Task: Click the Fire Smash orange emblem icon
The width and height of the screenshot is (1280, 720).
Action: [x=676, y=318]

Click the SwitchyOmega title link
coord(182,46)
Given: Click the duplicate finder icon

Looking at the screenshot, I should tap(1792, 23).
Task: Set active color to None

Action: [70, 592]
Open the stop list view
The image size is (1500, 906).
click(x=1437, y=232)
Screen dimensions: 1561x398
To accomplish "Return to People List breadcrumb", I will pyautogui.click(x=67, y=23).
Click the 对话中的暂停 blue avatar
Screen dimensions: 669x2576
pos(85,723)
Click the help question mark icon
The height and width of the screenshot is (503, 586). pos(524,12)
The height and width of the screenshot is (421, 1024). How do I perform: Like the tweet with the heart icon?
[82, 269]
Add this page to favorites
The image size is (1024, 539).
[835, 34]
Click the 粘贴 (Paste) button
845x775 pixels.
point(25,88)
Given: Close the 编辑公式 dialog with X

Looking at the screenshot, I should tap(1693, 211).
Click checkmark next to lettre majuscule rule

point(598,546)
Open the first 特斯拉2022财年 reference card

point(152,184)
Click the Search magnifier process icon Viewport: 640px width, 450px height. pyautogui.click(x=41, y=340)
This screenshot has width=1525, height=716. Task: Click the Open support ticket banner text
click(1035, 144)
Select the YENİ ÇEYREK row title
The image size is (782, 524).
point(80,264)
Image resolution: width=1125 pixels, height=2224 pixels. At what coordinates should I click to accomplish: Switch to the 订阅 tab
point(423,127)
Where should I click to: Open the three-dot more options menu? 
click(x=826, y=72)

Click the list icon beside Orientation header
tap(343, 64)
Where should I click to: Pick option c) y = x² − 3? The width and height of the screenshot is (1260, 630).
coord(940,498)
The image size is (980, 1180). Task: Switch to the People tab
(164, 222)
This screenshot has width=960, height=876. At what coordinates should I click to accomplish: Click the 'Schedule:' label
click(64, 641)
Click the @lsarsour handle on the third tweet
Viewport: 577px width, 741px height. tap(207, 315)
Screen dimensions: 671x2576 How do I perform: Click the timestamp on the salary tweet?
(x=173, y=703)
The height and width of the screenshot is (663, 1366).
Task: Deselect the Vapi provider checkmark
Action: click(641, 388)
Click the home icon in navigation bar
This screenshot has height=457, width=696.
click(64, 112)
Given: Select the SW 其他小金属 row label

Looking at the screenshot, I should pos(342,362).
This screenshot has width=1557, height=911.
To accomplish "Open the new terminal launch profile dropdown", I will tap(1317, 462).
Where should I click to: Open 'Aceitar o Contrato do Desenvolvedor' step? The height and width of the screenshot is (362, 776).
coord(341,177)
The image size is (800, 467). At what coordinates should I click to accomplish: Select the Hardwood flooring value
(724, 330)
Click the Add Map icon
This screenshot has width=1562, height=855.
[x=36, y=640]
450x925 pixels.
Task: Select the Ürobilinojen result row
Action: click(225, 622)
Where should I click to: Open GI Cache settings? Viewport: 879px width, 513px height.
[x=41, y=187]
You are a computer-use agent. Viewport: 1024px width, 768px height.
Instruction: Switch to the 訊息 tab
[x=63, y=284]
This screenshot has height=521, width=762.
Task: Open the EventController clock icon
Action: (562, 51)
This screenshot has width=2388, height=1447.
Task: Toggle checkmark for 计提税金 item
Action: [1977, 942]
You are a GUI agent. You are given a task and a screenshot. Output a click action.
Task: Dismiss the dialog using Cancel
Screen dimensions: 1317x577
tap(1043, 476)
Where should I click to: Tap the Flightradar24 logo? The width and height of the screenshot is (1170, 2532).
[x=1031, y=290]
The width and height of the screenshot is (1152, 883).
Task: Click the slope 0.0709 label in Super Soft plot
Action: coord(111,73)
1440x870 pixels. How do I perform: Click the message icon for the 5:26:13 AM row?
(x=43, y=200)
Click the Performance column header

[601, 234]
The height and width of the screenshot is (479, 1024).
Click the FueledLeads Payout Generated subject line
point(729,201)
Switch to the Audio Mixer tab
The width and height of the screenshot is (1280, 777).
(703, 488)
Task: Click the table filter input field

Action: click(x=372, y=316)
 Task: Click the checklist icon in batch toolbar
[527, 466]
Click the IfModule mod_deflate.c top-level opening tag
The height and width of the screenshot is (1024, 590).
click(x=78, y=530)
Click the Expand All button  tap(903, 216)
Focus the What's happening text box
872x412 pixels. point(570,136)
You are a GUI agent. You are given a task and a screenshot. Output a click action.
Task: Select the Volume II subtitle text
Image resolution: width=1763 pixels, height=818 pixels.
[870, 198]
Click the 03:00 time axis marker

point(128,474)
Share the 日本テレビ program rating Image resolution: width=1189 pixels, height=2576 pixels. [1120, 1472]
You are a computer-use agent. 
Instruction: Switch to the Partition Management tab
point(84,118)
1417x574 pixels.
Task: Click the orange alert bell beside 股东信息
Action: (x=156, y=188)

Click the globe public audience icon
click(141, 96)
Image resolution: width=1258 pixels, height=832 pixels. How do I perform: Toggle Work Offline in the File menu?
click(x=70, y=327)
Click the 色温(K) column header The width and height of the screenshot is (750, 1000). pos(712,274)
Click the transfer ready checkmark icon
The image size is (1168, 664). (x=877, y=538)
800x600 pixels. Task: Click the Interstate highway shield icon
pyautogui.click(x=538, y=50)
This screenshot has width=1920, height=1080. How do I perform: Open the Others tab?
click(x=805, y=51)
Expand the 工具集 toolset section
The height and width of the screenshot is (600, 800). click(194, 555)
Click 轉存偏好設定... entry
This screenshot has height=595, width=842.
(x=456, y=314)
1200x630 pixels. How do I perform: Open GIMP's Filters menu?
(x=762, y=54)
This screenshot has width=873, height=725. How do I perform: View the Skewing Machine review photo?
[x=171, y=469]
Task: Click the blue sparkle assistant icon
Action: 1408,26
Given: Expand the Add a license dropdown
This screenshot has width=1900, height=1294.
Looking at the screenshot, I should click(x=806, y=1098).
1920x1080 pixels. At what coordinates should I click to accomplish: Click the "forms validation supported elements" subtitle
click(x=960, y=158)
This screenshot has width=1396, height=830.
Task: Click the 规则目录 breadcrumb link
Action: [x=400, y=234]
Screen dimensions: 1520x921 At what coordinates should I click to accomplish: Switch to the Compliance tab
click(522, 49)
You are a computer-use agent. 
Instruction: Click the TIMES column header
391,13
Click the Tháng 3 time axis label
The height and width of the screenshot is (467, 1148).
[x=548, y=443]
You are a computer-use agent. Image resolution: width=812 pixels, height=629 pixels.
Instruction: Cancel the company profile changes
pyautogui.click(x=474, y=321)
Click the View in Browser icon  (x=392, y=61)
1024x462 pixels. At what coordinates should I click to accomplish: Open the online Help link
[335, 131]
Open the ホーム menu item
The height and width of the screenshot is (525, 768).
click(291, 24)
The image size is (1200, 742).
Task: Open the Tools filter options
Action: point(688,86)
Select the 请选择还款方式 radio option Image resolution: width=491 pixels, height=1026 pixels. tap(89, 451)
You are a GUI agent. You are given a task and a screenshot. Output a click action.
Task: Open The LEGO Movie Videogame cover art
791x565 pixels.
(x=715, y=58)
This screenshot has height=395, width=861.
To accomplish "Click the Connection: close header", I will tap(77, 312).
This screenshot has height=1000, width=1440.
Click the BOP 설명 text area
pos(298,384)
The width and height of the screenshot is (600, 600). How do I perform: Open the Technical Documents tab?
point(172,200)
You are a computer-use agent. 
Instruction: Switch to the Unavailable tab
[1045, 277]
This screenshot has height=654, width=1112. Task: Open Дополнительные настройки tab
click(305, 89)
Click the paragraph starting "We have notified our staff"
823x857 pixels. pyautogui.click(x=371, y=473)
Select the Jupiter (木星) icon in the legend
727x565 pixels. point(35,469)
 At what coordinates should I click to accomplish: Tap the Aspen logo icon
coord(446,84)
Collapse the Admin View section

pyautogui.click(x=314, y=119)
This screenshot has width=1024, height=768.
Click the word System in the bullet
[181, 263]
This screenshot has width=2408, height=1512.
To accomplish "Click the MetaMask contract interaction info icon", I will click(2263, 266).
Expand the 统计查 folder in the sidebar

■ WORK REQUEST
From the line that contains "791x565 pixels." through the end of the records above, print every line exactly and nothing else.

■ RESPONSE BOX
791x565 pixels.
(x=715, y=58)
This screenshot has height=395, width=861.
To accomplish "Click the Connection: close header", I will tap(77, 312).
This screenshot has height=1000, width=1440.
Click the BOP 설명 text area
pos(298,384)
The width and height of the screenshot is (600, 600). How do I perform: Open the Technical Documents tab?
point(172,200)
You are a computer-use agent. 
Instruction: Switch to the Unavailable tab
[1045, 277]
This screenshot has height=654, width=1112. Task: Open Дополнительные настройки tab
click(305, 89)
Click the paragraph starting "We have notified our staff"
823x857 pixels. pyautogui.click(x=371, y=473)
Select the Jupiter (木星) icon in the legend
727x565 pixels. point(35,469)
 At what coordinates should I click to accomplish: Tap the Aspen logo icon
coord(446,84)
Collapse the Admin View section

pyautogui.click(x=314, y=119)
This screenshot has width=1024, height=768.
Click the word System in the bullet
[181, 263]
This screenshot has width=2408, height=1512.
To accomplish "Click the MetaMask contract interaction info icon", I will click(2263, 266).
Expand the 统计查 folder in the sidebar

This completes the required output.